------ SUPPLIED DATA

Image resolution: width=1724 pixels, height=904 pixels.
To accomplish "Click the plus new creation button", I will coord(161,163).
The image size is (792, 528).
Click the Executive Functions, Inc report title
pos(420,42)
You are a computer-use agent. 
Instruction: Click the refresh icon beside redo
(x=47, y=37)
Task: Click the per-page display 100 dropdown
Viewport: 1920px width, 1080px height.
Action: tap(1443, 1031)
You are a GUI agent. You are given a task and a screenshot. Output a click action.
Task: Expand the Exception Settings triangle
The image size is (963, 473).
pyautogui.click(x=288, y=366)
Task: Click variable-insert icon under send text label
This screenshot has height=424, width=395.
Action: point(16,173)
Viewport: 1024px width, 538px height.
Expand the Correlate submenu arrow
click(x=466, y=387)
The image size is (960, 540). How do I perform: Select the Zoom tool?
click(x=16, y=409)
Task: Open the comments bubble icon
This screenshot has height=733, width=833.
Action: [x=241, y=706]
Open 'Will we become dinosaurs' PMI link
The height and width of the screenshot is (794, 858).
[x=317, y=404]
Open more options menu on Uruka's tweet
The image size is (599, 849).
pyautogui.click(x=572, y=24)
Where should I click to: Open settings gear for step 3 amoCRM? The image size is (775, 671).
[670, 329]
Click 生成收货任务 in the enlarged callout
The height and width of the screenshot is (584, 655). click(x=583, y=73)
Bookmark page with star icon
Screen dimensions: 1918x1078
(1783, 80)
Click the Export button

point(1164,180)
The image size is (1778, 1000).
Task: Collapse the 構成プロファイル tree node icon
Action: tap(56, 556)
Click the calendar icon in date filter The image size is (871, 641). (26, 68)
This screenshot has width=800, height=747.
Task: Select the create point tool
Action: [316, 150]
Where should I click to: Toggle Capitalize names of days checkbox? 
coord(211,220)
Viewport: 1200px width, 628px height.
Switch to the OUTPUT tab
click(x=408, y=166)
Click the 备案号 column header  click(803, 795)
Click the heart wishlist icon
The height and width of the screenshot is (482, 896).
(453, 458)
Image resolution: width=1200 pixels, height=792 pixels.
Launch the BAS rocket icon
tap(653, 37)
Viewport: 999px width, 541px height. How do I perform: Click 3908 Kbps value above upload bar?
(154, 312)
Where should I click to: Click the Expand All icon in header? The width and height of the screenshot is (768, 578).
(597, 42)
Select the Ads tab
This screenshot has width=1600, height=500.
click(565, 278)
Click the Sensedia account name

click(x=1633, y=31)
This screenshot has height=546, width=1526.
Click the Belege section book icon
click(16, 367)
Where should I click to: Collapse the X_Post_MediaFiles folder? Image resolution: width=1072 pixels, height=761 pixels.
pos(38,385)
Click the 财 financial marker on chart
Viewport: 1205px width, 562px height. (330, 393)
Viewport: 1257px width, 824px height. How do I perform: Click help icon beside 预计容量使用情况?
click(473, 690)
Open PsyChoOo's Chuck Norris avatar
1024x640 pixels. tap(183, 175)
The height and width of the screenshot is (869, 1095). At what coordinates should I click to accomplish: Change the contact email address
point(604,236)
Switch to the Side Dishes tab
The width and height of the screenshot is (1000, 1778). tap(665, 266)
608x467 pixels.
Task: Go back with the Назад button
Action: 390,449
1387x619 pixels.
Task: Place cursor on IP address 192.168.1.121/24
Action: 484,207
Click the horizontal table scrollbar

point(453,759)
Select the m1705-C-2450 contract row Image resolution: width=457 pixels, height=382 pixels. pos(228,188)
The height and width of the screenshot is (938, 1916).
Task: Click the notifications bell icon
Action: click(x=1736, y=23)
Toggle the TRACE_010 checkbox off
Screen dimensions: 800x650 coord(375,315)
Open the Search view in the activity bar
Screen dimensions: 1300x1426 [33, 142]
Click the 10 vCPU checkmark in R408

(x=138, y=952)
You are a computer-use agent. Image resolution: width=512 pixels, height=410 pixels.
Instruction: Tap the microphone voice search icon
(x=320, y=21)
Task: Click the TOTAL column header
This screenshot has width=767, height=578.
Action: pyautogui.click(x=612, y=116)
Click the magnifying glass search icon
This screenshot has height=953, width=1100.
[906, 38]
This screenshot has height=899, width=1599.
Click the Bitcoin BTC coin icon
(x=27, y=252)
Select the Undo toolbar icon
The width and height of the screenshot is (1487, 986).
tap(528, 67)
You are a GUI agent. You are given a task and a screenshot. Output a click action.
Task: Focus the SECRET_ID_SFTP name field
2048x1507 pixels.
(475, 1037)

------------

Only the lines above starting with the one with "Task: Click variable-insert" and going through the one with "Click the heart wishlist icon" are to be copied, word for word and with both ends kept.

» **OUTPUT OF THE EXERCISE**:
Task: Click variable-insert icon under send text label
This screenshot has height=424, width=395.
Action: point(16,173)
Viewport: 1024px width, 538px height.
Expand the Correlate submenu arrow
click(x=466, y=387)
The image size is (960, 540). How do I perform: Select the Zoom tool?
click(x=16, y=409)
Task: Open the comments bubble icon
This screenshot has height=733, width=833.
Action: [x=241, y=706]
Open 'Will we become dinosaurs' PMI link
The height and width of the screenshot is (794, 858).
[x=317, y=404]
Open more options menu on Uruka's tweet
The image size is (599, 849).
pyautogui.click(x=572, y=24)
Where should I click to: Open settings gear for step 3 amoCRM? The image size is (775, 671).
[670, 329]
Click 生成收货任务 in the enlarged callout
The height and width of the screenshot is (584, 655). click(x=583, y=73)
Bookmark page with star icon
Screen dimensions: 1918x1078
(1783, 80)
Click the Export button

point(1164,180)
The image size is (1778, 1000).
Task: Collapse the 構成プロファイル tree node icon
Action: tap(56, 556)
Click the calendar icon in date filter The image size is (871, 641). (26, 68)
This screenshot has width=800, height=747.
Task: Select the create point tool
Action: [316, 150]
Where should I click to: Toggle Capitalize names of days checkbox? 
coord(211,220)
Viewport: 1200px width, 628px height.
Switch to the OUTPUT tab
click(x=408, y=166)
Click the 备案号 column header  click(803, 795)
Click the heart wishlist icon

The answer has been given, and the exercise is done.